0.0

Comparison: Activation Functions

All Functions Compared
Fig. 1 | Activation functions ReLU, GELU, Swish overlaid. The current input value (slider) is marked as a vertical line.
Output for Current Input
Fig. 2 | The output values for the current input value, color-coded for each function.

Functions in Detail

ReLU (Rectified Linear Unit)
f(x) = max(0, x)
The original activation function from the original Transformer. Simple: Negative values are set to 0, positive values pass through.
Used in: Transformer (2017), original GPT/BERT
GELU (Gaussian Error Linear Unit)
f(x) = x · Φ(x)
Smoother alternative to ReLU. Uses the cumulative distribution function of the normal distribution (Φ). Allows small negative values to pass through, enabling finer gradients.
Used in: BERT, GPT-2, GPT-3
Swish (also SiLU)
f(x) = x · σ(x)
Smooth, self-gating function.
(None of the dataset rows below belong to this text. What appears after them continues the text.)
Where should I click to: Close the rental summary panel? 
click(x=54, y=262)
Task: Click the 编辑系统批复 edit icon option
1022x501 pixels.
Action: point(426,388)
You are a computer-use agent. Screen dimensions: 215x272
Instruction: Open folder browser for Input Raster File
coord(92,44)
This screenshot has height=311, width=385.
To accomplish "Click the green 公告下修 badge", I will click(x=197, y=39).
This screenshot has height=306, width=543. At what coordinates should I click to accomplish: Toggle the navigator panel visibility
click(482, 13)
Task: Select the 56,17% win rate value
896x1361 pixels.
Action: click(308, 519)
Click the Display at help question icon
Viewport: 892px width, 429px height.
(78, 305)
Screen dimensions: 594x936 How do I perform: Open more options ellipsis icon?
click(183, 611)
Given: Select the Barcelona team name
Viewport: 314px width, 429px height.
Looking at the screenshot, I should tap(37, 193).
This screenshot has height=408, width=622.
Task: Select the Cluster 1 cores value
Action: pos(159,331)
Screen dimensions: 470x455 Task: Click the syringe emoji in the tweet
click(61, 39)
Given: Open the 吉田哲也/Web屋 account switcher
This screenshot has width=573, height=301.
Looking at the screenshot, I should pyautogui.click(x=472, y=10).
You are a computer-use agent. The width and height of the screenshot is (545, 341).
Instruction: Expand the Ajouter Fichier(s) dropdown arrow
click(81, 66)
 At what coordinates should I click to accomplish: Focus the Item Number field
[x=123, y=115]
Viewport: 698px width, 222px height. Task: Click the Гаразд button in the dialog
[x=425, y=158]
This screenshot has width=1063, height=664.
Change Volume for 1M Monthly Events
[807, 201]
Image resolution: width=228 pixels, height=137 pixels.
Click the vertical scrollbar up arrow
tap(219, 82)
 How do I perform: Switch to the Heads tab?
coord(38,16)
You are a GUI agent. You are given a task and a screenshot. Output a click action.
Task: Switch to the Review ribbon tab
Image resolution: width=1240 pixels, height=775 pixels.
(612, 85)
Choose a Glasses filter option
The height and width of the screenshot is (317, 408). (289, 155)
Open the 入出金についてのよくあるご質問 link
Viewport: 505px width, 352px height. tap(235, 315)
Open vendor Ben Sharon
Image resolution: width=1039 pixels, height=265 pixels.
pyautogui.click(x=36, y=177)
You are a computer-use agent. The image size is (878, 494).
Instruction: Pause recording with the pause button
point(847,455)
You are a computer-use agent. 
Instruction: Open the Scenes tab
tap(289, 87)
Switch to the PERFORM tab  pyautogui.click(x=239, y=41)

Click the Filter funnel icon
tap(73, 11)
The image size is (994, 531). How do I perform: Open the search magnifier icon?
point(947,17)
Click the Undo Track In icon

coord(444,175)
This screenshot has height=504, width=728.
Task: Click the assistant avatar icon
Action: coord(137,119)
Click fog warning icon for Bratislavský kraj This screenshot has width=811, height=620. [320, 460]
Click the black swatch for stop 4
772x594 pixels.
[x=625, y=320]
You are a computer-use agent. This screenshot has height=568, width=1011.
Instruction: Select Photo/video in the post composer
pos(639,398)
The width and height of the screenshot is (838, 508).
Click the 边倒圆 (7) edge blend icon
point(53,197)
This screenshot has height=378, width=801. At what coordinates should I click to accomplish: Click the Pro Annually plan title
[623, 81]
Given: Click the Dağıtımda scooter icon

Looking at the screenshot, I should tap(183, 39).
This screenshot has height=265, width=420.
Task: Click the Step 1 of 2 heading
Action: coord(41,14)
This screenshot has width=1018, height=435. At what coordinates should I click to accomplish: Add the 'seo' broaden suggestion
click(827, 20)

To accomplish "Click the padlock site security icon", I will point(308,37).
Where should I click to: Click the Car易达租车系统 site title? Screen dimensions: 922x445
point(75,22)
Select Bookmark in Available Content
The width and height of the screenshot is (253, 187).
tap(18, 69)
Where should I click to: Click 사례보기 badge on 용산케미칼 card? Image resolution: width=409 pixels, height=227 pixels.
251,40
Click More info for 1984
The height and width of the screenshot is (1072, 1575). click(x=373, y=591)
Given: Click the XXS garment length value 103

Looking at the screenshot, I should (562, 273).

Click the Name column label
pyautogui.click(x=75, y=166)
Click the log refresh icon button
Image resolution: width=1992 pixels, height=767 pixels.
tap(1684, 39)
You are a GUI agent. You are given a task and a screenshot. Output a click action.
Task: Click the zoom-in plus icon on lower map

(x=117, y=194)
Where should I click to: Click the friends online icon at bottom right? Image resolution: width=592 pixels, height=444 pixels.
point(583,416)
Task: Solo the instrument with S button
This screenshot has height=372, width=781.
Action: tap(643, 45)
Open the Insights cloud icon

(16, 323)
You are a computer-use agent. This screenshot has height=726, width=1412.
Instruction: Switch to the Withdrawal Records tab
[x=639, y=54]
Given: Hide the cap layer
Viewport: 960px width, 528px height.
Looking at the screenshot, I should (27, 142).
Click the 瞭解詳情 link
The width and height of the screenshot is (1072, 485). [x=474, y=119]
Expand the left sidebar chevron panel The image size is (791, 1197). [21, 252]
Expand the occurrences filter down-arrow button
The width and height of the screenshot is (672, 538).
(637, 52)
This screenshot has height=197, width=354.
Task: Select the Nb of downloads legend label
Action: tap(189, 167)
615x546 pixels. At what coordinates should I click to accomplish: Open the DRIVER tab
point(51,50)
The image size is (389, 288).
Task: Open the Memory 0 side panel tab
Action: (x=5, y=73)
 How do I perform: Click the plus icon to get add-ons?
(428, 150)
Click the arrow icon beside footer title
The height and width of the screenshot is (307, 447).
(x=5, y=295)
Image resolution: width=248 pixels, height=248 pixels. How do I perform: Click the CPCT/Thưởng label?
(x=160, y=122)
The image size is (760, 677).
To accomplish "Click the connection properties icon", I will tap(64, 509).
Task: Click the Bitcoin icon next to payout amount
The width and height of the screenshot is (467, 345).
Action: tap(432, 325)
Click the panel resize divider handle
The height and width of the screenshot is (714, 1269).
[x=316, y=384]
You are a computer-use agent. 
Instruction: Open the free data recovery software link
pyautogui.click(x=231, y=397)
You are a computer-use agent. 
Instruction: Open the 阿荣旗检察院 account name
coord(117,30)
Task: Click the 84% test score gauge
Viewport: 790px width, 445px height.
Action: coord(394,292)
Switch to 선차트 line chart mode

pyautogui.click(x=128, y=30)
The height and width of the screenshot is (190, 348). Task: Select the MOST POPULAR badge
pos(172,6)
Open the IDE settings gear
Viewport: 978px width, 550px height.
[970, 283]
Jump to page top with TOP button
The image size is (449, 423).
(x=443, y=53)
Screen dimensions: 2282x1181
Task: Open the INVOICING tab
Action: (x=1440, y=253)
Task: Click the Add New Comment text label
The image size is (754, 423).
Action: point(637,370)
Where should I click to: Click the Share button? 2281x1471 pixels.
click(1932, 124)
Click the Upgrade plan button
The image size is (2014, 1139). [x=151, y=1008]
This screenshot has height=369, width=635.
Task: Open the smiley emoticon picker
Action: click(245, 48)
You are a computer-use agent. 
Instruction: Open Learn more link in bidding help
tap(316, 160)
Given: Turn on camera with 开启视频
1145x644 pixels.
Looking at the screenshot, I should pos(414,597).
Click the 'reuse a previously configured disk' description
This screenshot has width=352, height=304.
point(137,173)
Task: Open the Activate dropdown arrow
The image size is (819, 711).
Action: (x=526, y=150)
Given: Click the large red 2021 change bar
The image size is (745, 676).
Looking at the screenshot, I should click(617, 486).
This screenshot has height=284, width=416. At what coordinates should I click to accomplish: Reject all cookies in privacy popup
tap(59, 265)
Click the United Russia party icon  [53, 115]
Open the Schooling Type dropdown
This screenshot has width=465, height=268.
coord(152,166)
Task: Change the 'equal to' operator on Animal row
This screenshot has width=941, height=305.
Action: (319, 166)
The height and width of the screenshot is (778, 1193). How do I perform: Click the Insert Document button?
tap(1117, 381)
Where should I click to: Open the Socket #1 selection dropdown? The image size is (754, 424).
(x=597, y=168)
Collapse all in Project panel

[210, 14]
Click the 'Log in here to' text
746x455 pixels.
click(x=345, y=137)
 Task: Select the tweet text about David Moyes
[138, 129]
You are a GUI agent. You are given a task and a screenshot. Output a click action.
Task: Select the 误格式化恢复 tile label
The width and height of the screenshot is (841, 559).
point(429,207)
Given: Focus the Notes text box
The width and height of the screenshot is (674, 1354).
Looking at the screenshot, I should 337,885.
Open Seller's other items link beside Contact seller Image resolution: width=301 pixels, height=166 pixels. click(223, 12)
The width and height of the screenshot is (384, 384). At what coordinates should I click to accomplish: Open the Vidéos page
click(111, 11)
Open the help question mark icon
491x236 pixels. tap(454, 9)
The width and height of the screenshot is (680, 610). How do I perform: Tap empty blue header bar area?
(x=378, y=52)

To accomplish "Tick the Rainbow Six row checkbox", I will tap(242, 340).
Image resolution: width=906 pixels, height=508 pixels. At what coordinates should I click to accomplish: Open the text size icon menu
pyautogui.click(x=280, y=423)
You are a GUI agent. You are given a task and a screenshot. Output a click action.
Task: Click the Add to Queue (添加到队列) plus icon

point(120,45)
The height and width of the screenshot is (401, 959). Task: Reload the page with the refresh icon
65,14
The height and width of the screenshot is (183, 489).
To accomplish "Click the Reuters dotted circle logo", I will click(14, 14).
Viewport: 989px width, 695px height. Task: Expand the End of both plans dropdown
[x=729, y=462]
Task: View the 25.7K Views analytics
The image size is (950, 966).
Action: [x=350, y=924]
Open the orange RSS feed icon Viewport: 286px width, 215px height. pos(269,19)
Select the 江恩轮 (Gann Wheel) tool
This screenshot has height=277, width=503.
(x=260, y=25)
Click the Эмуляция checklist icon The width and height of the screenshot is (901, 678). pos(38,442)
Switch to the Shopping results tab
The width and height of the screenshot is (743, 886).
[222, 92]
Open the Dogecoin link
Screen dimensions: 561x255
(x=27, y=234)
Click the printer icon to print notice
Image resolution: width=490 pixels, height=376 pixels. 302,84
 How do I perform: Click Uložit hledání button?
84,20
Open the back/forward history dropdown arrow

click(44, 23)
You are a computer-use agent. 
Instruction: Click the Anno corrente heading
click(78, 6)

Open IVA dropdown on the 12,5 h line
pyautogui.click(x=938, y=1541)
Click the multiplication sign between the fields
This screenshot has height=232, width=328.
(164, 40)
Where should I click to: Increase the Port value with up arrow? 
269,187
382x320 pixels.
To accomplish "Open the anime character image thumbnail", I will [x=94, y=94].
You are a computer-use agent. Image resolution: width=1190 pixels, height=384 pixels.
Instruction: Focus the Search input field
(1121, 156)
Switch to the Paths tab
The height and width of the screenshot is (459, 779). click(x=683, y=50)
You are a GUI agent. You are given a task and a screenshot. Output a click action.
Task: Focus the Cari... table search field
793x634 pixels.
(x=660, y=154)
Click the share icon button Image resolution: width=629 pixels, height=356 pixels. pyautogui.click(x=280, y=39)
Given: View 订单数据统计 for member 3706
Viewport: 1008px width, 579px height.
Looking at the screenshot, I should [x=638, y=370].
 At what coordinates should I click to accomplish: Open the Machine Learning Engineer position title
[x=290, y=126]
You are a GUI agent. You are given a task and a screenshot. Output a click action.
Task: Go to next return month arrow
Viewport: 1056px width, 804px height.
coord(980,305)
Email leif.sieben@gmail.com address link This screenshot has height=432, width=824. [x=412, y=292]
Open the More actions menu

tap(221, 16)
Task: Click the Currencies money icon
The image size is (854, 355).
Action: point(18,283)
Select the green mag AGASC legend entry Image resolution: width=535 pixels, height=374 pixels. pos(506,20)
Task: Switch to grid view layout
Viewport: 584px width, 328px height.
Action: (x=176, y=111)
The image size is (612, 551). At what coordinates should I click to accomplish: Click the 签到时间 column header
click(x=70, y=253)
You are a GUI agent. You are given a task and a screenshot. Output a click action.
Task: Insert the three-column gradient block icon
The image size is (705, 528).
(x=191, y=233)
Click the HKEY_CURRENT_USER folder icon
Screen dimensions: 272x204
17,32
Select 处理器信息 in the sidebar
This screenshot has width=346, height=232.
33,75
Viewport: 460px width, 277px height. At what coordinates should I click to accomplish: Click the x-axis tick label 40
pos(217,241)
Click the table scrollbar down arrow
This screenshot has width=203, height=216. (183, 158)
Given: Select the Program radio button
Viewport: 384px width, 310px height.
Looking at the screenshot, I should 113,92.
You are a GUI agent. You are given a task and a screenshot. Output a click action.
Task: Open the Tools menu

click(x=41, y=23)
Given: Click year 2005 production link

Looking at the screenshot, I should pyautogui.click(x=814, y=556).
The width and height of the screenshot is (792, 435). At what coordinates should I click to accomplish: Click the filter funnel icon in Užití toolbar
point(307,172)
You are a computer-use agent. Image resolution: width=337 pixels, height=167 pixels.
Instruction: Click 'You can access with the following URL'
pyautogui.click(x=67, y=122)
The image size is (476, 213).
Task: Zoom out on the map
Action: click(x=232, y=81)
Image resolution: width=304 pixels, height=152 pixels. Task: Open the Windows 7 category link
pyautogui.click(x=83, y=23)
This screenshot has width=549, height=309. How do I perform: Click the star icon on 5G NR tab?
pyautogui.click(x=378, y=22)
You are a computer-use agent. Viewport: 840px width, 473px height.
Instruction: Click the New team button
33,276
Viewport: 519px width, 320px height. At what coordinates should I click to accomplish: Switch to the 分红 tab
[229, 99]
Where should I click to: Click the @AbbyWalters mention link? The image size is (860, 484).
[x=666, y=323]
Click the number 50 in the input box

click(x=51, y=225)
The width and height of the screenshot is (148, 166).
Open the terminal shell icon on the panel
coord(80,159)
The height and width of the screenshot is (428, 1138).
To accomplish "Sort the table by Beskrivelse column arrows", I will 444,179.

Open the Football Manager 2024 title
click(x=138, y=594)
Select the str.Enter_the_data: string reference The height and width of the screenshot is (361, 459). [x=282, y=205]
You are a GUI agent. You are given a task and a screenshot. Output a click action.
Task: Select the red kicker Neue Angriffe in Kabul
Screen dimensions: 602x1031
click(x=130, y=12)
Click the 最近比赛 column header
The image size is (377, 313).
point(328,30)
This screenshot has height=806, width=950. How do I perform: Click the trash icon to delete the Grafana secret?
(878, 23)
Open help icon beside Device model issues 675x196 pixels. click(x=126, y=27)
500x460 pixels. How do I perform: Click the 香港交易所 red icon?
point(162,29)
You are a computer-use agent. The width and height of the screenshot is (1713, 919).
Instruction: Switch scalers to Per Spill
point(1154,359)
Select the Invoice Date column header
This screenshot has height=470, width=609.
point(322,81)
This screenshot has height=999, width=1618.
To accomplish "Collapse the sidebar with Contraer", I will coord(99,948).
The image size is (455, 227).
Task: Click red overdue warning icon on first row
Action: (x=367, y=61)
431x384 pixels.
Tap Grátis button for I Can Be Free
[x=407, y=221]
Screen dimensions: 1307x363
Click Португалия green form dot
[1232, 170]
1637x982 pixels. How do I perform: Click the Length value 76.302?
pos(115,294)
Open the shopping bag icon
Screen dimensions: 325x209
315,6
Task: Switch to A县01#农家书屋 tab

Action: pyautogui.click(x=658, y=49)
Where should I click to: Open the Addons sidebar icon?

The σ(x) term (Sigmoid) acts like a gating mechanism: for negative x the function is "closed", for positive x it's "opened".
Used in: EfficientNet, certain Transformer variants
SwiGLU (Swish Gated Linear Unit)
f(x) = (Swish(xW) ⊗ xV)W₂
Modern gate variant with two parallel paths. The Swish path is multiplied element-wise with a linear path. Requires 3 weight matrices instead of 2, but better expressivity.
Used in: Llama, PaLM, Mistral 7B, modern state-of-the-art models

Key Insights

1
ReLU is simple but problematic: It "kills" negative activations completely (Dead ReLU Problem). This can lead to neurons during training that are never activated.
2
GELU is smoother: Through the Gaussian function, small negative values can flow through. This enables better gradients during backpropagation, especially in deep networks.
3
Swish combines gating with smoothness: The Sigmoid term acts as a soft "on/off switch", while the Swish shape remains continuously differentiable. Better gradient flow than ReLU.
4
SwiGLU is the modern standard: The dual-path architecture with gating has become standard in modern LLMs. It requires more parameters (3 instead of 2 matrices), but the quality justifies the overhead.
5
Parameter trade-off: SwiGLU compensates for the third matrix through reduced hidden dimension (2.67× instead of 4× dmodel), so the total parameter count remains similar, but with better performance.
6
Activation behavior: Observe how the functions behave differently: ReLU is linear, GELU is S-shaped, Swish combines both. These differences influence training stability and convergence.